In truth the peace deal signed by the US and the Taliban is more to do with US withdrawal of its 12,000 troops than it has to do with peace in Afghanistan. For Donald Trump, what matters in election year is evidence of a foreign policy "success", proof above all that he is fulfilling his promise to withdraw US troops from abroad.
“A peace agreement that enables withdrawal,” is how Zalmay Khalilzad, the veteran diplomat leading the American peace efforts describes his attempts to end the two-decades-long war which began as retaliation for the attacks of 9/11.
Like the recently unveiled US plan for Israel/Palestine, there is little confidence among international observers that such vaunted Trump initiatives provide a real basis for sustainable political settlement of intractable conflicts. But they will sell back home.
Not surprisingly there was little cheer in Kabul following the announcement in Doha that a deal had been done. The Afghan government was excluded from the talks and although the Taliban promises to stop attacks on US troops, it has not agreed to a ceasefire with Kabul. That will come only with the promised internal talks about accommodating the Taliban in the government of the impoverished country.
Prisoner releases
The full US withdrawal within 14 months is conditional on the maintenance of the ceasefire against US troops and their Nato allies, and a clear repudiation by the Taliban of its accommodation of al-Qaeda, specifically its use of Afghanistan as a base for attacks. It also involves prisoner releases on both sides.
Much of the negotiations happened in a year of record violence from both sides. In the past five years, more than 50,000 members of the Afghan security forces have been killed, and tens of thousands wounded. The Taliban’s losses are harder to verify, but their casualty rate is put by the New York Times at a comparable level. Out of about 3,550 Nato coalition deaths in Afghanistan, nearly 2,400 have been Americans.

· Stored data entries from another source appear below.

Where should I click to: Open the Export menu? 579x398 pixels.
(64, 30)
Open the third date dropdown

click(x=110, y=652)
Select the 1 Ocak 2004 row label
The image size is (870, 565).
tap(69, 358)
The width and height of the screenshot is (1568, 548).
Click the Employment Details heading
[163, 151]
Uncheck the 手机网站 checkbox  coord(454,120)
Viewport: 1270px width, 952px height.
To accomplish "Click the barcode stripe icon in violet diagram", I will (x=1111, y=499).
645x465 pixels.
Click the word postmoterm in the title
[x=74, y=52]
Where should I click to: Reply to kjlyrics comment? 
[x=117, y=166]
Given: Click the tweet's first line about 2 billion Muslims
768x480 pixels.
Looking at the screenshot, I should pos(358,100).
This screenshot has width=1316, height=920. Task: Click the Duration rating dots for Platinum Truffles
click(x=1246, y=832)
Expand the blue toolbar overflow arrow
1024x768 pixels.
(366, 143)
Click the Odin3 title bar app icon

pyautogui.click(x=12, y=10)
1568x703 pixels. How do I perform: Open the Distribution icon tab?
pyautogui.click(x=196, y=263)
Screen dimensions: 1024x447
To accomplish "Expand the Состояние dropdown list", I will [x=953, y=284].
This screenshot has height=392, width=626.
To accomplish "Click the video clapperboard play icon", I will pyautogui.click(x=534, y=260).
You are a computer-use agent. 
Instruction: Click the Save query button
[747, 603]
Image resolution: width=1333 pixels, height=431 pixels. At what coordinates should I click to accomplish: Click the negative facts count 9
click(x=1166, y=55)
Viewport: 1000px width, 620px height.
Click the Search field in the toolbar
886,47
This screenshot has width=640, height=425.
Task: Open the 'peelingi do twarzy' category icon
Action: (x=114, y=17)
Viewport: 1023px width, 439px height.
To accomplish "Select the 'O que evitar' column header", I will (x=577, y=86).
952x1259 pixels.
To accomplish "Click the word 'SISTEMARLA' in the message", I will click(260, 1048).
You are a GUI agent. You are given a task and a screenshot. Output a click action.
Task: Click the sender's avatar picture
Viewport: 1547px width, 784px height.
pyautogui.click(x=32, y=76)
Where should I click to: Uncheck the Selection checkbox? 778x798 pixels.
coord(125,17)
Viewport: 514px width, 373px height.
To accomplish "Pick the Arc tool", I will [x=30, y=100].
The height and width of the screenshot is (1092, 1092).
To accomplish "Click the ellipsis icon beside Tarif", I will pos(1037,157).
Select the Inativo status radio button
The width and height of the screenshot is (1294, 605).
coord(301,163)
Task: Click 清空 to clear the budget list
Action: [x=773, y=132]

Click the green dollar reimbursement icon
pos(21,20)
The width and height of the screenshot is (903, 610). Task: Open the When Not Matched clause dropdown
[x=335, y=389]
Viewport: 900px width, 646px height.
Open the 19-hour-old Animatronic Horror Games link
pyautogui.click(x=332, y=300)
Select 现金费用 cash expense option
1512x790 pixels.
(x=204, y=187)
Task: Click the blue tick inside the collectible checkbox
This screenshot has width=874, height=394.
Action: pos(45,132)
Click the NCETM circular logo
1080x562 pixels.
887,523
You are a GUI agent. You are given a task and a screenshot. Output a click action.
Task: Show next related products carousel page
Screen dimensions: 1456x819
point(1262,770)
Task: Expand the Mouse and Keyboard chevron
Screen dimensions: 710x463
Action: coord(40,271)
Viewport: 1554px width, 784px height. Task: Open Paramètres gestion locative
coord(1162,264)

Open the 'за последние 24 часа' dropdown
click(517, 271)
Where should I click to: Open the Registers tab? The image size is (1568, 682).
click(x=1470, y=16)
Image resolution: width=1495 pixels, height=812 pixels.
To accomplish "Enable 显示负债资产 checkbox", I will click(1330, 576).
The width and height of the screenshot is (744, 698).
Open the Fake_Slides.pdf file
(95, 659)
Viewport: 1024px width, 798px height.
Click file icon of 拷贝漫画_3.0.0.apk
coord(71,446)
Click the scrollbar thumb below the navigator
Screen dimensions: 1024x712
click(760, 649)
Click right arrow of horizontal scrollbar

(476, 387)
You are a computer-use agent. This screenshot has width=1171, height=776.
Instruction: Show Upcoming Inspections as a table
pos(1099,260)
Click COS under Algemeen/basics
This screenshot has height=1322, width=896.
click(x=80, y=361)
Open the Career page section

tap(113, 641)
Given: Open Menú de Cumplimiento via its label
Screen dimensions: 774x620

It took two years from Richard Nixon's 1973 peace deal with North Vietnam to the ignominious final departure of the US and the fall of Saigon to the North. Is history repeating itself? The US-led attack on Afghanistan, "Operation Enduring Freedom", began on October 7th 2001. "Enduring War" might have been more appropriate. Freedom in the battered country, not least for women, and the promised democratic institutions, have singularly failed to take root.
Afghanistan has again proved itself unforgiving terrain for foreign powers, whether Britain in the 19th century, Russia, or now the US. But Taliban boasts of a victory against the US ring as hollow as Trump's own claims. A long drawn-out and costly battle, with much unfinished business, would be a more accurate assessment.